Source document: Begin
These early city-states fought various small-scale wars with each other but no individual city gained dominance due to shifting alliances. The Mexica were the last of the Nahua migrants to arrive in Central Mexico. They entered the Basin of Mexico around the year 1250, and, by then, most of the good agricultural land had already been claimed. The Mexica persuaded the king of Culhuacan, a small city-state but important historically as a refuge of the Toltecs to make them settle in a relatively infertile patch of land called Chapultepec (Chapoltepēc, "in the hill of grasshoppers"). The Mexica served as mercenaries for Culhuacan.

After the Mexica served Culhuacan in battle, the ruler appointed one of his daughters to rule over the Mexica. Mythological native accounts say that the Mexica instead sacrificed her by flaying her skin on the command of their god Xipe Totec. The ruler of Culhuacan attacked and used his army to drive the Mexica from Tizaapan by force when he learned of this. The Mexica moved to an island in the middle of Lake Texcoco where an eagle nested on a nopal cactus. The Mexica interpreted this as a sign from their gods and founded their new city Tenochtitlan on this island in the year ōme calli (or "Two House", 1325 AD).
Source document: End
Dataset entries: Begin
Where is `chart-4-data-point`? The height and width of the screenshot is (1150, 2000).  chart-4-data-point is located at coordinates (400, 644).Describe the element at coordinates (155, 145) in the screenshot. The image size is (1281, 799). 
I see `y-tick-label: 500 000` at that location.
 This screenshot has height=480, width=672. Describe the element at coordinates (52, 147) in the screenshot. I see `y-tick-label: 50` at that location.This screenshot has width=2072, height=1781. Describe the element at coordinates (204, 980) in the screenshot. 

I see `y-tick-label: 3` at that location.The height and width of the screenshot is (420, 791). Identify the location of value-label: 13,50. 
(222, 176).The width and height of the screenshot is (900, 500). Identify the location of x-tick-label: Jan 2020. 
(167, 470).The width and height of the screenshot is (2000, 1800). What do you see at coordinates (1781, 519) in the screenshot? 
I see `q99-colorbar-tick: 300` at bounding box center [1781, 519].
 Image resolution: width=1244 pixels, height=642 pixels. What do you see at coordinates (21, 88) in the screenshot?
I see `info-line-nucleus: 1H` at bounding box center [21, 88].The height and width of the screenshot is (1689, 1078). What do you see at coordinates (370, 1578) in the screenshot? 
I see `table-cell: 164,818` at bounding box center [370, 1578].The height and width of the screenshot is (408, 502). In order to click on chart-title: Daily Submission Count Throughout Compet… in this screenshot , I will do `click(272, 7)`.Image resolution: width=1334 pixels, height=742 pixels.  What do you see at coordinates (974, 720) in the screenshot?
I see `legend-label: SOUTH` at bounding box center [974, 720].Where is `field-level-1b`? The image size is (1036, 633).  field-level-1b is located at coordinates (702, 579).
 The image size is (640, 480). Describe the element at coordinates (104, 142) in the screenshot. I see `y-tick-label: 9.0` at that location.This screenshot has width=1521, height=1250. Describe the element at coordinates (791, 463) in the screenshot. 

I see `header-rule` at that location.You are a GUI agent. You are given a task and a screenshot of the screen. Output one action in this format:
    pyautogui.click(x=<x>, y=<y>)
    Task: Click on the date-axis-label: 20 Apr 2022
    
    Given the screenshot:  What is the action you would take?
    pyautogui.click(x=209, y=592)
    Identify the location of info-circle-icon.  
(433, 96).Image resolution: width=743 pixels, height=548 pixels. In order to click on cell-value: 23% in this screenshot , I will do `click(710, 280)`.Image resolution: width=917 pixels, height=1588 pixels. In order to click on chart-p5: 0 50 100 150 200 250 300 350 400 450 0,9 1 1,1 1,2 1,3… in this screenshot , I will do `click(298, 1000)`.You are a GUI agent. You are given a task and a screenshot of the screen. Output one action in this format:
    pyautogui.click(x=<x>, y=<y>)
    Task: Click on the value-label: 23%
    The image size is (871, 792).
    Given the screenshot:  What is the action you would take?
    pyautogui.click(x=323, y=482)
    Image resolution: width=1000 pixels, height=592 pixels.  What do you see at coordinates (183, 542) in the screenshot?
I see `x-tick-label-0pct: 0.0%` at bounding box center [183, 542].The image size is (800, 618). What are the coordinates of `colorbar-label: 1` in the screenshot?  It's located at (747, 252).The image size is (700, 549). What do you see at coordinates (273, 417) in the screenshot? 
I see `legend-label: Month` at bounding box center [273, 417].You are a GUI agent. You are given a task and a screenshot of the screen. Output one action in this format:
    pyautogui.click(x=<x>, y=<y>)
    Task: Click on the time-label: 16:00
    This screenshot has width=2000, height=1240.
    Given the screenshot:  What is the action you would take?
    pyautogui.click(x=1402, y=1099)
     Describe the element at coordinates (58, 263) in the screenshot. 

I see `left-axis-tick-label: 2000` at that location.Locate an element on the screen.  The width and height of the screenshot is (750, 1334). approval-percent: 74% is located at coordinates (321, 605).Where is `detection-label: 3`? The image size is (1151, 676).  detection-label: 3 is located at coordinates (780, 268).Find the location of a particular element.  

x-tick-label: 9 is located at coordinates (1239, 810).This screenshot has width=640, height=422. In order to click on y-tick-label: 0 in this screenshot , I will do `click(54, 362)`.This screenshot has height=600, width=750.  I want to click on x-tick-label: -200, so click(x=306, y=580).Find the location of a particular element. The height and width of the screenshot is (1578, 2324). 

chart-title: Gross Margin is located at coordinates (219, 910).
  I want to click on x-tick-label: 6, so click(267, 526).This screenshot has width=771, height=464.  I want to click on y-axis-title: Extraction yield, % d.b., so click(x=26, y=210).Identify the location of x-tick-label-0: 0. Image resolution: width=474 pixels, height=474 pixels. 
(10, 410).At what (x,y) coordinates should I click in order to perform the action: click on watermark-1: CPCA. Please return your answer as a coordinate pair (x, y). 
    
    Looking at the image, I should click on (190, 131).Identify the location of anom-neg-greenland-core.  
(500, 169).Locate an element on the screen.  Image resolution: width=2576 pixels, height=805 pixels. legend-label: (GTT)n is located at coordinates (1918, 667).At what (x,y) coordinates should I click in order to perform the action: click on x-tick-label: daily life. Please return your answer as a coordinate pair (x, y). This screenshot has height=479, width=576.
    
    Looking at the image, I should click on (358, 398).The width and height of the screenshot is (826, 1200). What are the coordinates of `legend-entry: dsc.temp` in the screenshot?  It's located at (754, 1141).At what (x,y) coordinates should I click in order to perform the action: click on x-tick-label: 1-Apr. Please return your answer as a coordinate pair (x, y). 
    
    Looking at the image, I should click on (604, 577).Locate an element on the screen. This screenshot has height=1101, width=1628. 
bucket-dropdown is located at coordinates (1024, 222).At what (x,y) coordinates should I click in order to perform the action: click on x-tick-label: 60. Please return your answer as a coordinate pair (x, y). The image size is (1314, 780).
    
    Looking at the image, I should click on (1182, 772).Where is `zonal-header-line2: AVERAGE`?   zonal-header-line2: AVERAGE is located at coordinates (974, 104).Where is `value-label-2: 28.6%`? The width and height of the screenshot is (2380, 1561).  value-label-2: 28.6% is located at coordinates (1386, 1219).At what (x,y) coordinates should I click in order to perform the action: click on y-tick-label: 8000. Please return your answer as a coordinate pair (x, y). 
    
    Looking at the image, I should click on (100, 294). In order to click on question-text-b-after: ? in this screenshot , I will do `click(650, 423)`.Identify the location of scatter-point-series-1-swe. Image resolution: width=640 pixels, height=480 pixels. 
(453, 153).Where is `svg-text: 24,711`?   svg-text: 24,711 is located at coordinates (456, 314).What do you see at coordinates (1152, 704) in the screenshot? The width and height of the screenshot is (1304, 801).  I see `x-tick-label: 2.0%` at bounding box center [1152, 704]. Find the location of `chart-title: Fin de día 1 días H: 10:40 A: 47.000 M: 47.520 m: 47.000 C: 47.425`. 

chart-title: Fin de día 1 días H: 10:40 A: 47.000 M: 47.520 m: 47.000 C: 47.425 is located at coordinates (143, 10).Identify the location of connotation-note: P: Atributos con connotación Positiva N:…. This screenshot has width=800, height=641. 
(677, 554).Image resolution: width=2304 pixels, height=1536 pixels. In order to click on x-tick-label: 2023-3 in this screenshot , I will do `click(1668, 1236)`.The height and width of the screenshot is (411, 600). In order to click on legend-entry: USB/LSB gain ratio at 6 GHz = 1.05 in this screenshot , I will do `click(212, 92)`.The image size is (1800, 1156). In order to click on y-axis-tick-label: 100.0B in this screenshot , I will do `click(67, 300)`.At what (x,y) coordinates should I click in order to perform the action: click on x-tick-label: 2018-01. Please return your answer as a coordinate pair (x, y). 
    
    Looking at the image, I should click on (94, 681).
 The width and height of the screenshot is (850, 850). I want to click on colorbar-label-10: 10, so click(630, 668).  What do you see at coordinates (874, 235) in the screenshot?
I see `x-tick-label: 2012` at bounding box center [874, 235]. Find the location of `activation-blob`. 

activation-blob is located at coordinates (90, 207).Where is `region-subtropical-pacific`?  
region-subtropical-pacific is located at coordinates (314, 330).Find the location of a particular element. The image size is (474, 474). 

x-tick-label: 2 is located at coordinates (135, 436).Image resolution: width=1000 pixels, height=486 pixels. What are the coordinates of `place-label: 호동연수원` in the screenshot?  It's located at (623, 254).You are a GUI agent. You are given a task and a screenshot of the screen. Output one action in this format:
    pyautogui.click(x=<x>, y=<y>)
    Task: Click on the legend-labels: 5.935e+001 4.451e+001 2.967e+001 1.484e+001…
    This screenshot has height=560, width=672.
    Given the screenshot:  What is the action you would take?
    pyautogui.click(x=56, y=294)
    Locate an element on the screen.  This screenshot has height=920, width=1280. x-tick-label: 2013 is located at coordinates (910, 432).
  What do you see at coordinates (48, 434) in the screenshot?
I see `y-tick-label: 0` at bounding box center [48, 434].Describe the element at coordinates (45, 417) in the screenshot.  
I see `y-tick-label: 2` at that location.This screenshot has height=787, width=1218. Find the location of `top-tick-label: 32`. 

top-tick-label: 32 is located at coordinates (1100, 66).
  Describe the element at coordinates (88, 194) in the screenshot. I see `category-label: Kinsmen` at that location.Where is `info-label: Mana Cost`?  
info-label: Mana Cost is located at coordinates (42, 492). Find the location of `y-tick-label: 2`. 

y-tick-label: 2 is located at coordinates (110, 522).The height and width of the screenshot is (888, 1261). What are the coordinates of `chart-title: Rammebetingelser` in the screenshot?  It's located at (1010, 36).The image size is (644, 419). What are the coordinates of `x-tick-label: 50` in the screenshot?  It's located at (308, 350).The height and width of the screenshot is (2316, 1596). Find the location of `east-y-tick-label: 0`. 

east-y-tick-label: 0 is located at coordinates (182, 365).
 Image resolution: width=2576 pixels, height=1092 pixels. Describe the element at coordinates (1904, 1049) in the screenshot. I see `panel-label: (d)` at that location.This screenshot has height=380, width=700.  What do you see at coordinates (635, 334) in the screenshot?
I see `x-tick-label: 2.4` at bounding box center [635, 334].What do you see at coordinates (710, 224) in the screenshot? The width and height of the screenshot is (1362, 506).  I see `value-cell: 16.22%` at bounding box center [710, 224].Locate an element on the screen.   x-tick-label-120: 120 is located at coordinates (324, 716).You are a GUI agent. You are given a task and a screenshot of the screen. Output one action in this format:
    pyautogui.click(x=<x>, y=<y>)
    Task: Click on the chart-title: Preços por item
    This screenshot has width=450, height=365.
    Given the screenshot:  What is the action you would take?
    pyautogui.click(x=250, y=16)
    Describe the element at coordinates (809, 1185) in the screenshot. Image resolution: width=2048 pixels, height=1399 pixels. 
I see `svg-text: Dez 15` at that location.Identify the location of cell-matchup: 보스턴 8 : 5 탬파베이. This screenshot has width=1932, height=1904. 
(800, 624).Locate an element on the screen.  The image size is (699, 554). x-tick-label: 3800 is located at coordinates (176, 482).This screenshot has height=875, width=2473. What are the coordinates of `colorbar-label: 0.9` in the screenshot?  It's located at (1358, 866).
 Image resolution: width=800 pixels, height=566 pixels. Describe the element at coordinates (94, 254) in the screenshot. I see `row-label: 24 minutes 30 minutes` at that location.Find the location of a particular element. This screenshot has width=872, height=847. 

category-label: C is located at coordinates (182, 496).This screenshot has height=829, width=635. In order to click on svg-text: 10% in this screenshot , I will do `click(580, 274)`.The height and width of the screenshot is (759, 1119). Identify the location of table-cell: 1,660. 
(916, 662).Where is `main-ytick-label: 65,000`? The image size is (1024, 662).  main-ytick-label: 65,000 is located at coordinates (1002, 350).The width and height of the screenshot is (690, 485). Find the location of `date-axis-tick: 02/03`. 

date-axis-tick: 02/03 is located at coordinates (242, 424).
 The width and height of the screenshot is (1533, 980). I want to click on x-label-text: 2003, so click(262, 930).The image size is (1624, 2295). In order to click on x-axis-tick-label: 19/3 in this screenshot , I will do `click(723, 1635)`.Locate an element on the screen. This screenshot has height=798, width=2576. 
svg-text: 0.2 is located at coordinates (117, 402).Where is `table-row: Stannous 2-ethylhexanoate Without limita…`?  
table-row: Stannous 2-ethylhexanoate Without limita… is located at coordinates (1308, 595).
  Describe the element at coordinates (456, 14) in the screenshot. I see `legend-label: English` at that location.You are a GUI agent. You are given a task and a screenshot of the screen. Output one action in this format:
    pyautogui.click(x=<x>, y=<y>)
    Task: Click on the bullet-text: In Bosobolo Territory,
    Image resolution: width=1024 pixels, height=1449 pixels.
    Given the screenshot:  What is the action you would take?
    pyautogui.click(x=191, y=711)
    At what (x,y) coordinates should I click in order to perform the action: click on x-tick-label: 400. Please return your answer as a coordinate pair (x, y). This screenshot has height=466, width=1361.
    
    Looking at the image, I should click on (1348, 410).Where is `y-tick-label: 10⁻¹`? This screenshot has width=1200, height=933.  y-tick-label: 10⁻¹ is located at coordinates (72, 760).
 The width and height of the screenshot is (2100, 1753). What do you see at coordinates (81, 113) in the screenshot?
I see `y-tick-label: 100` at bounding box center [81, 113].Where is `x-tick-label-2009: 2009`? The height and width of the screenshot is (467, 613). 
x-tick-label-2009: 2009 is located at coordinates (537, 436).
Dataset entries: End
Copy the part of the passage on the Mexica starting with "These early city-states" and going on through "mercenaries for Culhuacan.", but swap "mercenaries" for "hired soldiers".

▶ [Finished task]
These early city-states fought various small-scale wars with each other but no individual city gained dominance due to shifting alliances. The Mexica were the last of the Nahua migrants to arrive in Central Mexico. They entered the Basin of Mexico around the year 1250, and, by then, most of the good agricultural land had already been claimed. The Mexica persuaded the king of Culhuacan, a small city-state but important historically as a refuge of the Toltecs to make them settle in a relatively infertile patch of land called Chapultepec (Chapoltepēc, "in the hill of grasshoppers"). The Mexica served as hired soldiers for Culhuacan.